MUSKEGON, MI – A pandemic with stay-at-home orders, online classrooms, virtual public meetings, cancelled community events, shuttered businesses, and unprecedented election-year discord has left a relationship void between City of Muskegon citizens and their elected officials.
To help bridge the void that has grown in 2020, the Muskegon City Commission and key city hall staff members have embarked on more than a dozen listening sessions with key stakeholders who are integral to city priorities and commission goals. In the final two months of the year, city commissioners have been teamed with a member of the city staff to conduct listening sessions that will provide a pulse of the community and offer an opportunity to answer constituent questions.
“This is an opportunity for city commissioners to ‘reset’ any prior relationships with our friends and neighbors that might have been strained or disrupted from the pandemic, the social unrest and the gnawing uncertainty that we face as individuals and a community,” said Muskegon Mayor Stephen Gawron.

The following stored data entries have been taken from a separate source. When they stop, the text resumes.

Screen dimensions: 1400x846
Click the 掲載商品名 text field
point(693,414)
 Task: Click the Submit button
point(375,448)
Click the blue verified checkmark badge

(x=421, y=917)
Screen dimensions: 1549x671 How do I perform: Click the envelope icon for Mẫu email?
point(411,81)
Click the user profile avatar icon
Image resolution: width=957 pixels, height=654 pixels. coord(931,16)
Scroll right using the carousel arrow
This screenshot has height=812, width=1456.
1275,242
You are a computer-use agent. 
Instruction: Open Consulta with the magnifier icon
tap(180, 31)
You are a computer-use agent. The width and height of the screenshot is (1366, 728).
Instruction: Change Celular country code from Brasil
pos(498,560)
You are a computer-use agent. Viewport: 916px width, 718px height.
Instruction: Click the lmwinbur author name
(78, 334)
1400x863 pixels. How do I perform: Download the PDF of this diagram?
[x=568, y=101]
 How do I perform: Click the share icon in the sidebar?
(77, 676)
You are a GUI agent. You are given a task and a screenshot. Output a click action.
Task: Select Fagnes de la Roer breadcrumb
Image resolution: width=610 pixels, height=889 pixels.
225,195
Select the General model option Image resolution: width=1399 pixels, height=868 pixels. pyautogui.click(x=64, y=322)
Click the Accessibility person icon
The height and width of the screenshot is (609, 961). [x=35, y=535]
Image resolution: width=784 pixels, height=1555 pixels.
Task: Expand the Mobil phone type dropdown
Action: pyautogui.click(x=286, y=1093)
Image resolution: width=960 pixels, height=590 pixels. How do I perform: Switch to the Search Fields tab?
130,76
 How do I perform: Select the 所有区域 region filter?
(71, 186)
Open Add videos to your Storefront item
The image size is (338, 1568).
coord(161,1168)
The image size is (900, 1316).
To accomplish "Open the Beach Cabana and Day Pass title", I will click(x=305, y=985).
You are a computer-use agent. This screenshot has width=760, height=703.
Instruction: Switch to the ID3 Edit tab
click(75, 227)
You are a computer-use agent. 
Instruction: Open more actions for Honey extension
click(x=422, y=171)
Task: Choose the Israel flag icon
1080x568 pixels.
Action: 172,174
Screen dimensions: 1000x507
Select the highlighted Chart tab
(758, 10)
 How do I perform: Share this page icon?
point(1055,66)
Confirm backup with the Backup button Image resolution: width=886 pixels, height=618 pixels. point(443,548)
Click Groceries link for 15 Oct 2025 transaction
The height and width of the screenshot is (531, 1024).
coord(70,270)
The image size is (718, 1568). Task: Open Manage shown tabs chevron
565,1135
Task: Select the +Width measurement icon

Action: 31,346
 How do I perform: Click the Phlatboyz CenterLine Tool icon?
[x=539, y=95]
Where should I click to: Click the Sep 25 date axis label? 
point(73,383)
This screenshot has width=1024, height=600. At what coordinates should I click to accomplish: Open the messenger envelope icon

The commission-staff teams will reach out to a variety of groups in hopes of having an hour or two conversation with no more than a dozen people. These are designed to be focus groups preparing city leadership for a critical goal setting session in late January, an annual process that was cancelled in 2020 due to the COVID-19 public health restrictions on public meetings.
“Information gathered at the listening sessions will be used to inform the city leaders of significant goals and needed action plans moving forward,” Muskegon Development Services Director LeighAnn Mikesell said. “These meetings are being designed to create honest conversation where we can hear from stakeholders and establish a spirit of collaboration and partnership.”
Specifically, the groups being asked to participate in an initial round of community engagement will have particular interests in the areas of social equity, justice, youth, education and housing. Among the groups being asked to participate are the Muskegon County Social Justice Commission and the Muskegon Young Black Professionals. Other groups will include students and educators from Muskegon and Orchard View public schools, Muskegon Community College, Baker College of Muskegon and Grand Valley State University.
Agencies such as the Boys and Girls Club of the Muskegon Lakeshore and Community enCompass along with groups of major community investors, landlords and real estate agents will be invited to participate in the process.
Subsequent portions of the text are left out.